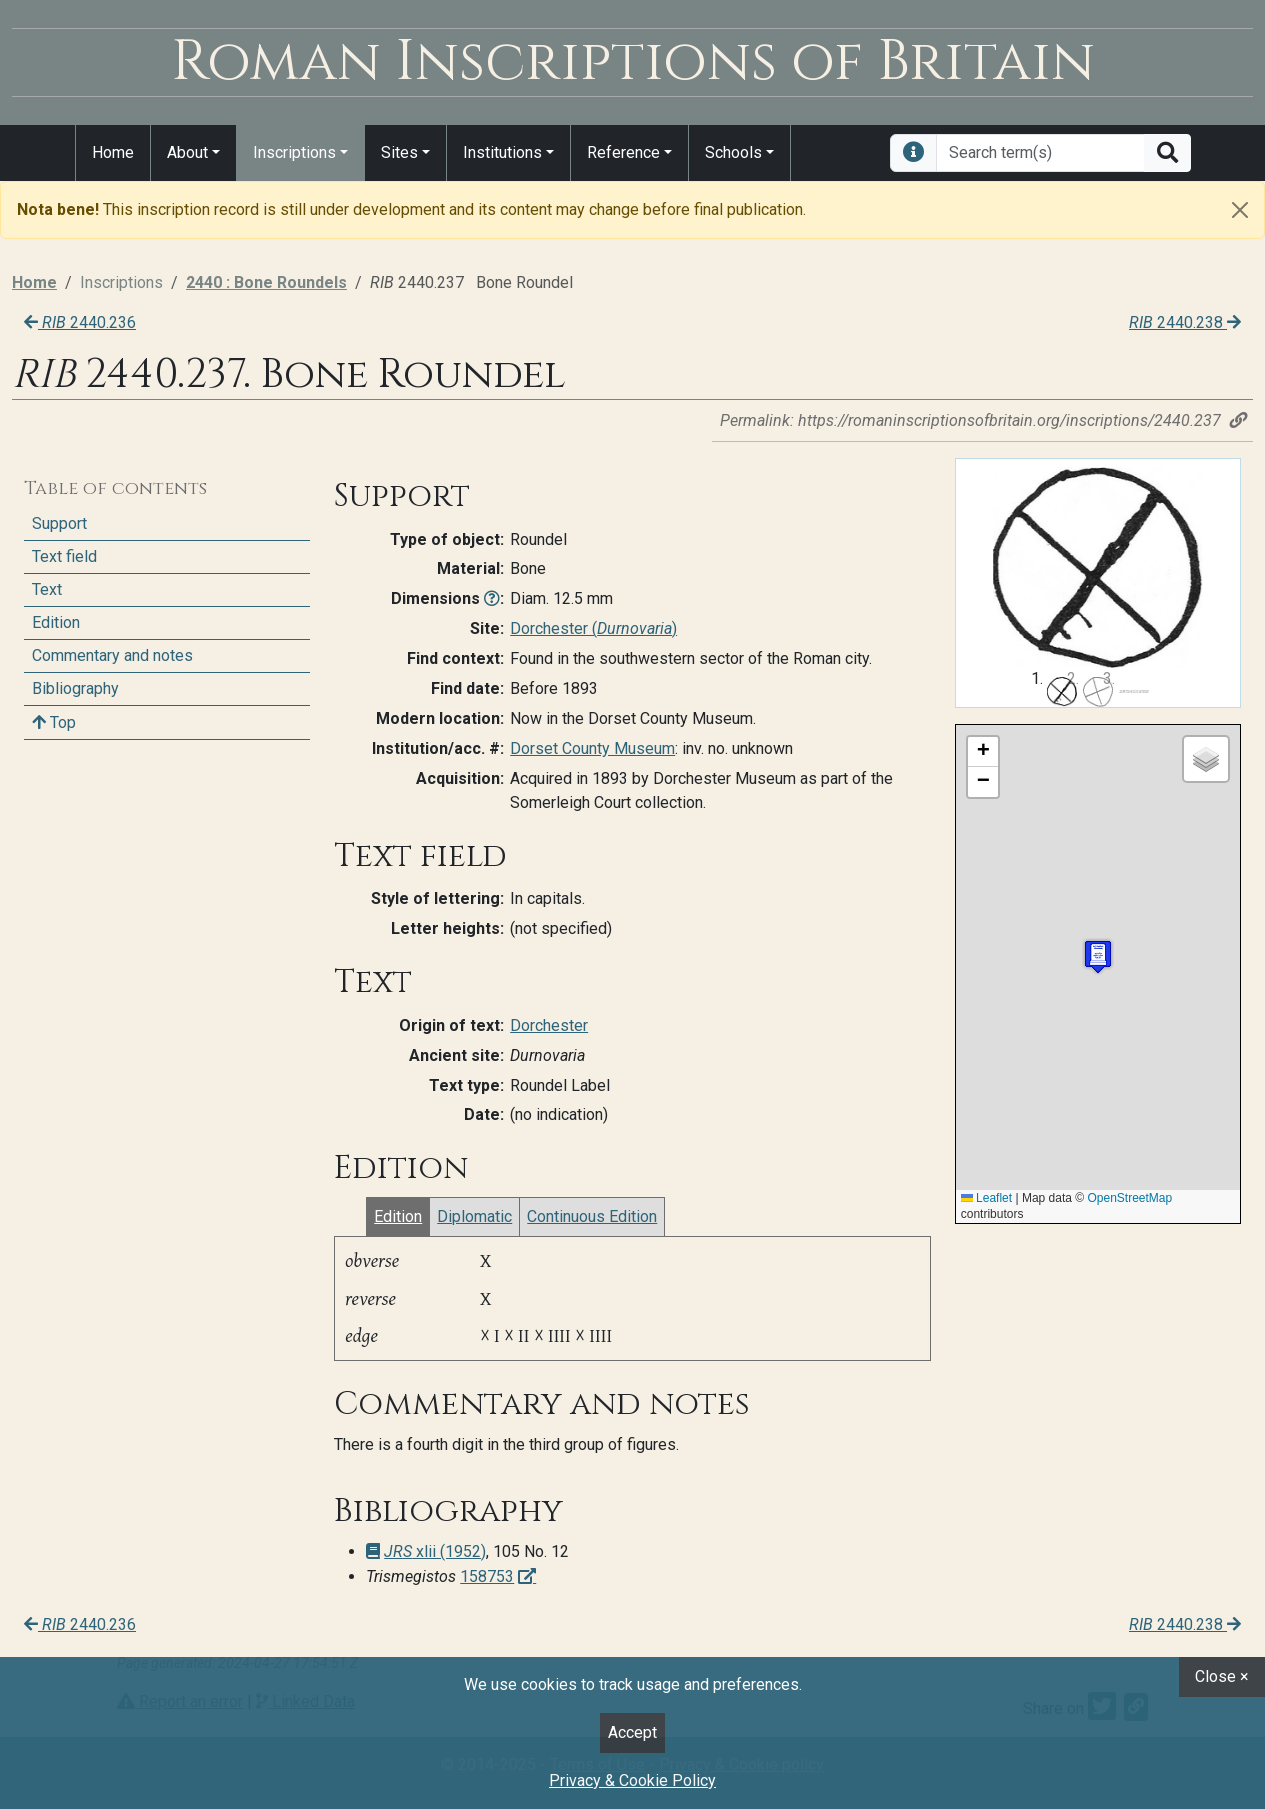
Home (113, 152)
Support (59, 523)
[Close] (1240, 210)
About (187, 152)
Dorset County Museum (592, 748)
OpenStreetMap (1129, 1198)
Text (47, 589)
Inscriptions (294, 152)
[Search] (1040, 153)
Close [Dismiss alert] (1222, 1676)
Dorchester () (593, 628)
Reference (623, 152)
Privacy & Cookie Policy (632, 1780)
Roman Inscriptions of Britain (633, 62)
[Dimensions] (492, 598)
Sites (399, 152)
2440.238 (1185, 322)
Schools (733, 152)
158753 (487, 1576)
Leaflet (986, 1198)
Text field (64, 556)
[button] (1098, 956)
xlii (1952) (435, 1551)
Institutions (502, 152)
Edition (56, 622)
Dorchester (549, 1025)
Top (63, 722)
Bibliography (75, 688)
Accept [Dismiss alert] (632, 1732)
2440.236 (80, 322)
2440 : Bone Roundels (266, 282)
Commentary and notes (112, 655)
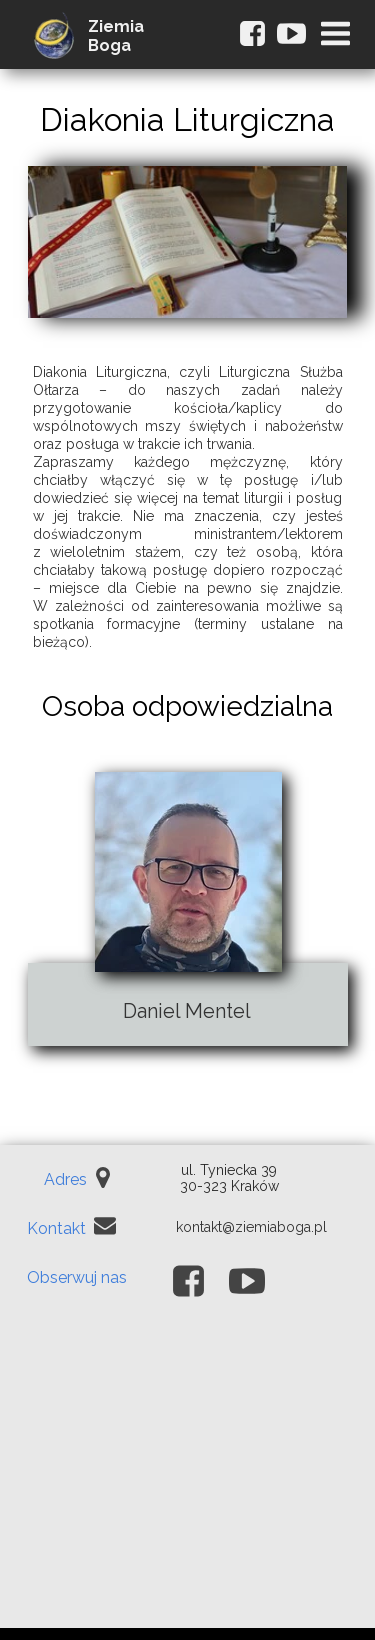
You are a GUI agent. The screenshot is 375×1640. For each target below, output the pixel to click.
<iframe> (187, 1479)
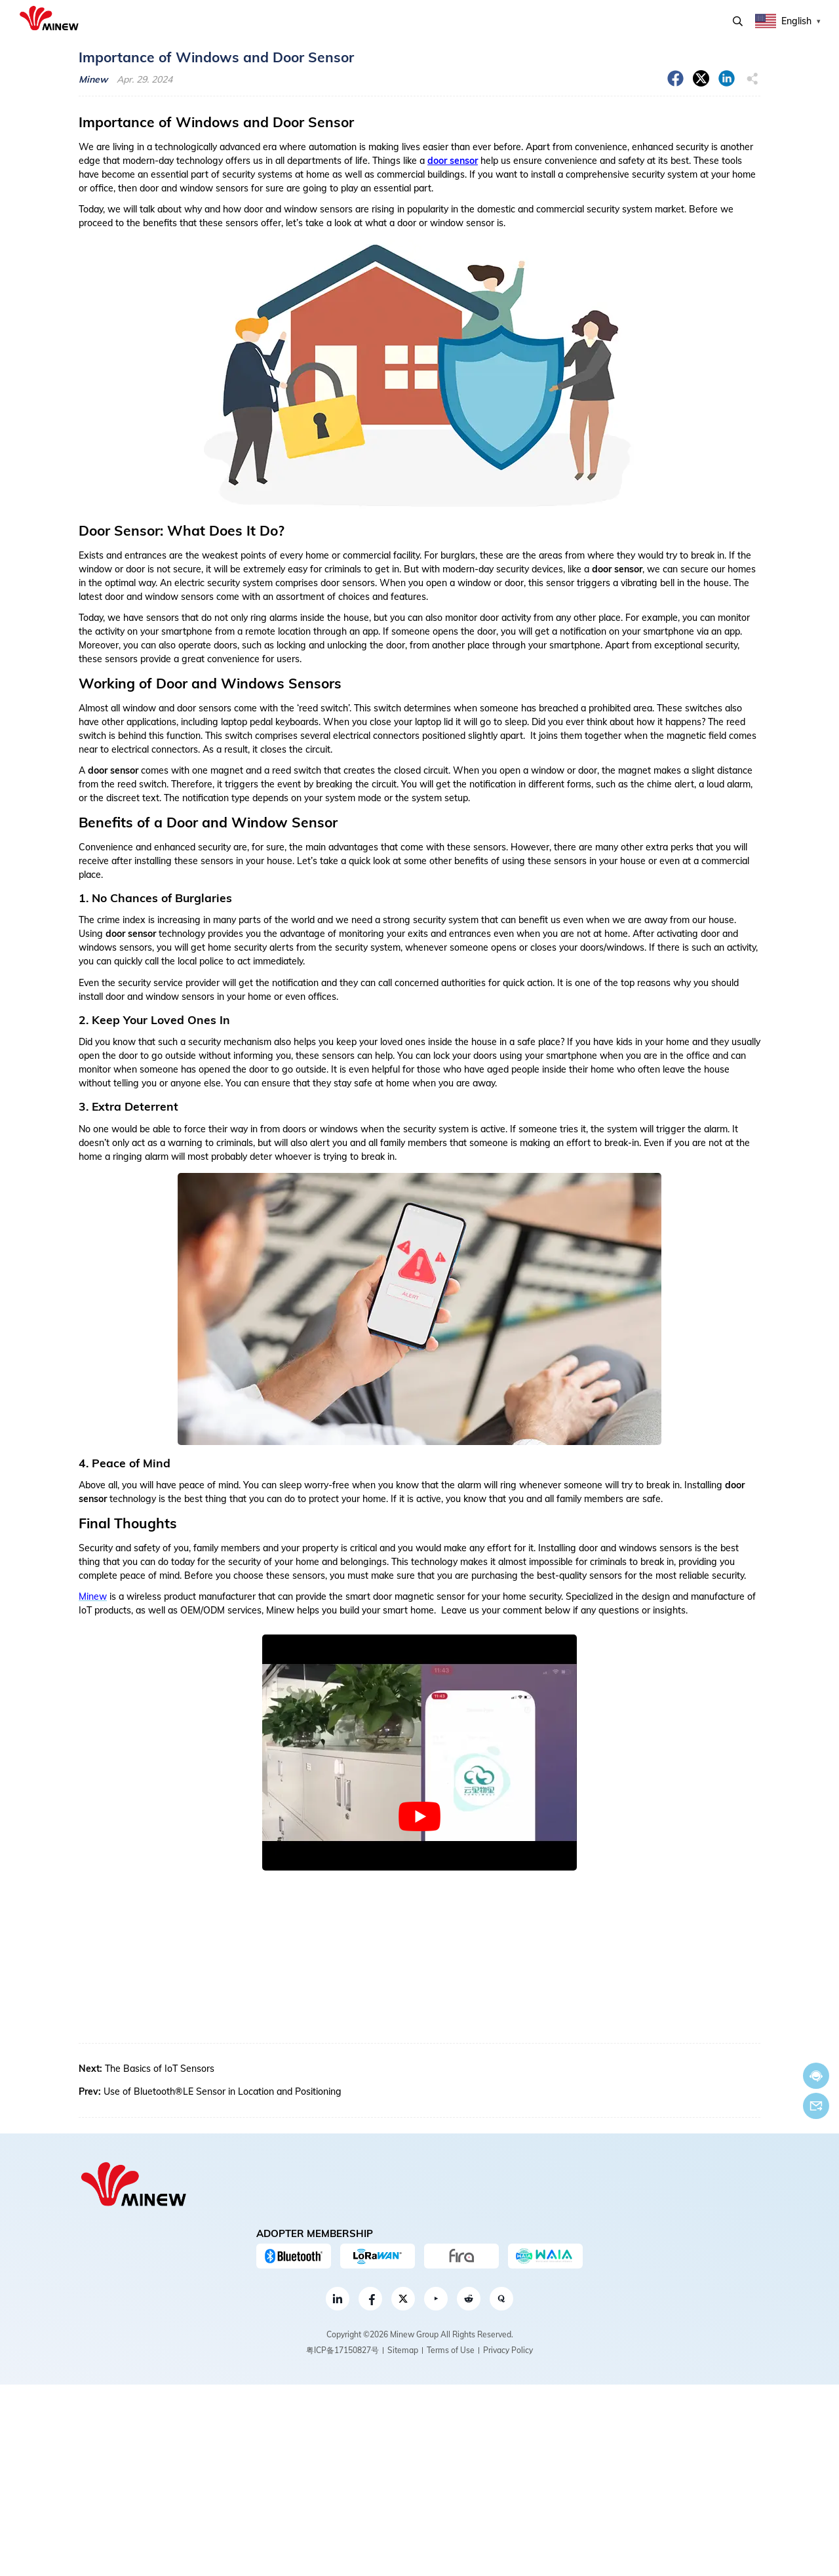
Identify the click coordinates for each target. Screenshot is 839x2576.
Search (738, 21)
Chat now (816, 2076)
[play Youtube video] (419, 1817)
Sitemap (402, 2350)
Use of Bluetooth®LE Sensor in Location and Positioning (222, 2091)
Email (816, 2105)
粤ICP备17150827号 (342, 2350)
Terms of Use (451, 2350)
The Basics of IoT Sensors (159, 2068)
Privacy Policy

------------------------------------------------------------

## The exercise
Rewrite the data from its start through the line that contains "Reference (623, 152)", including that line, and multiply every coordinate by 0.75, rounding each result to a whole number with halves rounded up. Keep each line's text, and leave the pictures out.

## Solution to the problem
Home (85, 114)
Support (44, 392)
[Close] (930, 158)
About (140, 114)
Dorset County Museum (444, 561)
OpenStreetMap (847, 899)
Text (35, 442)
Inscriptions (221, 114)
[Search] (780, 115)
Close [Dismiss alert] (917, 1257)
Dorchester () (445, 471)
Reference (467, 114)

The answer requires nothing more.